4 Week Fitness Programs
One thing that people need to remember when they are starting a program is that it takes time. Give yourself at least 4 weeks of exercising 4-6 days a week to see what your hard work is doing.
Also you need to remember that food is 70% of losing weight. You need to cut out soda, bad sugars, bad carbs, processed foods, and junk. If you can eat clean and exercises the pounds will start to melt away faster than you thought. You just have to set a goal and STICK TO IT! Dedication, Determination and Motivation are you Biggest Key Factors.
Below is a 4 week WORKout program to help guide you on your journey. Make sure that before each workout you are warming up for at least 5 mins, stretching for 5-10 mins then getting into your exercise. Followed by a 5 min cool down and more stretching to help keep you from getting sore as well as help with injury prevention. If there are things on this list that you don’t particularly like to do then feel free to add in your favorite exercises, games, activities and so forth! Exercise should be fun so its up to you to make it that way!
Week 1
- Day 1 – 15-30 mins of cardio (walking, jogging, running, zumba)
- Day 2 – 15-30 mins of cardio (walking, jogging, running, zumba) + 10 push ups
- Day 3 – Cardio + my killer ab WORKout
- Day 4 – Cardio + 10 push ups
- Day 5 – Cardio + my killer ab WORKout
- Day 6 – Cardio + 10 push ups
- Day 7 – rest/stretch
The first week should be mostly cardio in order to get your body into better shape than you were and to help you work towards more intense WORKouts in the coming weeks.
Week 2
- Day 1 – 25-30 mins of cardio (jogging, running, zumba) + my Push IT WORKout
- Day 2 – 30 mins of cardio (jogging, running, zumba)

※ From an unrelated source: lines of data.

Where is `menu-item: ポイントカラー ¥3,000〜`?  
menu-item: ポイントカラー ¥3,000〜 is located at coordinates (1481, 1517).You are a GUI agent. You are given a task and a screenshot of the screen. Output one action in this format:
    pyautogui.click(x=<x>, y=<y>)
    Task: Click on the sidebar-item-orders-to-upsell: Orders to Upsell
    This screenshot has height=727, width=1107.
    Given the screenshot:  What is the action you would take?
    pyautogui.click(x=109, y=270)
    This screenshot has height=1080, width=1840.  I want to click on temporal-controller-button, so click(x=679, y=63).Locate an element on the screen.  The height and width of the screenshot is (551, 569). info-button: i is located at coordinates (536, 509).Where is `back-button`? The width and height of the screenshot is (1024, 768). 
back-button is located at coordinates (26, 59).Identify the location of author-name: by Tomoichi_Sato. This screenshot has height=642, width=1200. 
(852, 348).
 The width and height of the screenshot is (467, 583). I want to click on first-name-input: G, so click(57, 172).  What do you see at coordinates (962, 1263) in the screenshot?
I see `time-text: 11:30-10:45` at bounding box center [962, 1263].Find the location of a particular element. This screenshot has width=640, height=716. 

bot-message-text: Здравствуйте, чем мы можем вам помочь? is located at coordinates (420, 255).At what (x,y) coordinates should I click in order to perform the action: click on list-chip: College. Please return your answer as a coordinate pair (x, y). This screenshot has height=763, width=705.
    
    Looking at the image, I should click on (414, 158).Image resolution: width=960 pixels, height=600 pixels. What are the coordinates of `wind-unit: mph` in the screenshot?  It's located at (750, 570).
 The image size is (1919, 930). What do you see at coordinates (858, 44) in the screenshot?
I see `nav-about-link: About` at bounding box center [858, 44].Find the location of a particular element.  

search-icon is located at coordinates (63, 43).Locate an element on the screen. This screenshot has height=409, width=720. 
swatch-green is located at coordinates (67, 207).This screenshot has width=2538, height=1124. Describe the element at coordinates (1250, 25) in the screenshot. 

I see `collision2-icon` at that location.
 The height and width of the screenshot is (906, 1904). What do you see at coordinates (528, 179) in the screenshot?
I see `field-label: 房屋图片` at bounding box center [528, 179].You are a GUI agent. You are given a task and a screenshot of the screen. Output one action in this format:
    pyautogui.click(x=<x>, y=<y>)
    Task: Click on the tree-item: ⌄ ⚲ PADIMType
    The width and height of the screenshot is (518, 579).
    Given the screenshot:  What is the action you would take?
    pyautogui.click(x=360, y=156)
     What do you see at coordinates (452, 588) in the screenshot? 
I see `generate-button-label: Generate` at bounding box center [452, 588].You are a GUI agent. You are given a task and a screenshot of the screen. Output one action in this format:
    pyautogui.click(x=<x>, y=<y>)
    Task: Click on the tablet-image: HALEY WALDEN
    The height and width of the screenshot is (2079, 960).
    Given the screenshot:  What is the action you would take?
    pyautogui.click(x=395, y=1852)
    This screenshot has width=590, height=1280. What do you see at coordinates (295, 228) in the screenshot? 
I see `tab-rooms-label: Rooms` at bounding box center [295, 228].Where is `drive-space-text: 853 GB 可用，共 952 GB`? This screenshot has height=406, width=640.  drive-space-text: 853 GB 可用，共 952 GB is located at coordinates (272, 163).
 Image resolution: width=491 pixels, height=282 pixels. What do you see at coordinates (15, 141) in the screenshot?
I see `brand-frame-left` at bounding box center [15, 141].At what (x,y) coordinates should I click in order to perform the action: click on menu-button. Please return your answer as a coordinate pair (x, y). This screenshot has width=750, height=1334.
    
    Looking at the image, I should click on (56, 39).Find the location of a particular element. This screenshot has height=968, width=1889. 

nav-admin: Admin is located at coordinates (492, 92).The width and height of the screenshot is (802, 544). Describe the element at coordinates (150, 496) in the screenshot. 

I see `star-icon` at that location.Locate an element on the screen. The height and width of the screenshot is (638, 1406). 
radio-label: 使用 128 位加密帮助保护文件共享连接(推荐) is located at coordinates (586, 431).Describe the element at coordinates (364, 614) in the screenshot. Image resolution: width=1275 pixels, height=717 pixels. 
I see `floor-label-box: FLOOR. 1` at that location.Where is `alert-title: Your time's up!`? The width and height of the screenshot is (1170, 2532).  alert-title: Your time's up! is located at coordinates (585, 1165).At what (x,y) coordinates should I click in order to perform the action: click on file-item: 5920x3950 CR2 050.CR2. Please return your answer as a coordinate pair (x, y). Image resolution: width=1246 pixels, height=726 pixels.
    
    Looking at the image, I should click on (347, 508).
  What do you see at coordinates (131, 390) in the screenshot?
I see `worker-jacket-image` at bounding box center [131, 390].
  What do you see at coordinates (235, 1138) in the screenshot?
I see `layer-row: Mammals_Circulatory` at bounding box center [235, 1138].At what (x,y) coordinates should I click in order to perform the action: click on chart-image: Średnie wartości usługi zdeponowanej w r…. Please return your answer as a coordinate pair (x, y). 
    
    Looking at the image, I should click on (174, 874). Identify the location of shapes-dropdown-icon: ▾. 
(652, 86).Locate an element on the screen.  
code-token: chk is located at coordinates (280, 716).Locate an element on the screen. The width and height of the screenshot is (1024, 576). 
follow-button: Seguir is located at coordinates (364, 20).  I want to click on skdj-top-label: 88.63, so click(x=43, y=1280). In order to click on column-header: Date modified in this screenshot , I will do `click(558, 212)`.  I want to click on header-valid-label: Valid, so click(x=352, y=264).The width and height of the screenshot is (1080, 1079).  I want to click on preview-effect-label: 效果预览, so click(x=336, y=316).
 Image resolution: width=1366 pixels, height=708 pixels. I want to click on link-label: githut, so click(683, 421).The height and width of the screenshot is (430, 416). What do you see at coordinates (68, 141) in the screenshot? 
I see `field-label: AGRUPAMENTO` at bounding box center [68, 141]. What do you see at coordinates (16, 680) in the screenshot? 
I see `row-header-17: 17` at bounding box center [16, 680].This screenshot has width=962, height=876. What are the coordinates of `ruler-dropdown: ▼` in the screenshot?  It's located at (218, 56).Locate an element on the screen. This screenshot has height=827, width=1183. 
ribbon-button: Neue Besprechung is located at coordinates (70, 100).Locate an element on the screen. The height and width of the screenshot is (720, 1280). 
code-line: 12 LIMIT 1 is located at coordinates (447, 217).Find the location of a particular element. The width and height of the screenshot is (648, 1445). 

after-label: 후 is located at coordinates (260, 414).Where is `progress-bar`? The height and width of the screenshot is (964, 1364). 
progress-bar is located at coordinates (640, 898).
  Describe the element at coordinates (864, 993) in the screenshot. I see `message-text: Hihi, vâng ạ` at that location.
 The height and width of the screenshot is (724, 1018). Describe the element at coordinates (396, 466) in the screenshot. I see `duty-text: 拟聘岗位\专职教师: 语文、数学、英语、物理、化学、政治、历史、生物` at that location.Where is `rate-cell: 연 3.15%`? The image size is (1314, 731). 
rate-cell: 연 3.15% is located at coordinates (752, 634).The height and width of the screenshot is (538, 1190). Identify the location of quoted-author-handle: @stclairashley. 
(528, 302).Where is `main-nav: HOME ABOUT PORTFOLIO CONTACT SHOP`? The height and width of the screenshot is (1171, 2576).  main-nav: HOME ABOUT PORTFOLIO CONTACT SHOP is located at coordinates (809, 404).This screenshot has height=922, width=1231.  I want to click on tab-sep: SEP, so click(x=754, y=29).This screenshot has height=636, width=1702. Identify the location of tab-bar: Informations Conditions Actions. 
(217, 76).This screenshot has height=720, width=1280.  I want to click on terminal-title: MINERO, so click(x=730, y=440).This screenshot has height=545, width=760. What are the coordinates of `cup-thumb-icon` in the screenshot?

- Day 3 – my Cardio Queen WORKout + my cardio ab WORKout
- Day 4 – 25-30 mins of cardio (jogging, running, zumba) + my Sexy Shoulders WORKout
- Day 5 – Cardiolicious WORKout + my killer ab WORKout
- Day 6 – 25-30 mins of cardio (jogging, running, zumba) + my Push IT WORKout
- Day 7 – rest/stretch
In the second week you are going to up your cadio exercises and try to push yourself with some arm and abdominal work.
Week 3
- Day 1 – 25-30 mins of swimming + my Luscious Leg WORKout
- Day 2 – 35 mins of cardio (jogging, running, zumba) + my killer ab WORKout
- Day 3 – 25-30 mins of swimming + my Crazy Legs WORKout
- Day 4 – 25-30 mins of cardio (jogging, running, zumba) + my killer ab WORKout
- Day 5 – Cardiolicious WORKout + my Luscious Leg WORKout
- Day 6 – 30-60mins Yoga
- Day 7 – rest/stretch
If you are not a strong swimmer, all pools have life vests that you can use as well as water aerobic classes that can give you some insight on what strokes to use for maximum strength. Water training is the best form of strength training because it provides resistance against your muscles but supports your joints instead of sending you into the gym to lift weights that could end up hurting you in the end.
Week 4
- Day 1 – 35-45 mins of cardio + Abs + Arms
- Day 2 – 50 mins of cardio
- Day 3 – 35-45 mins of cardio + Abs + Legs
- Day 4 – Yoga
- Day 5 – 50 mins of cardio
- Day 6 – 35-45 mins of cardio + Abs + Arms
- Day 7 – rest/stretch
Week 4 is going to be bringing the intensity up a bit as well as doing more during your WORKouts. You can be creative when it comes to your workouts. You can use my WORKouts but feel free to also find new things to do, like 5k’s, boot camps, group fitness classes (if you have a membership), play sports (soccer, football, tennis, golf – but only if you walk the course, boxing). Remember this is you plan so adapt it to what you love to do!
Also you need to write down everything that you are eating so you know how hard you have to WORK IT. Your best bet is to intake 1500 calories a day of HEALTHY/CLEAN foods so you will be able to lose weight.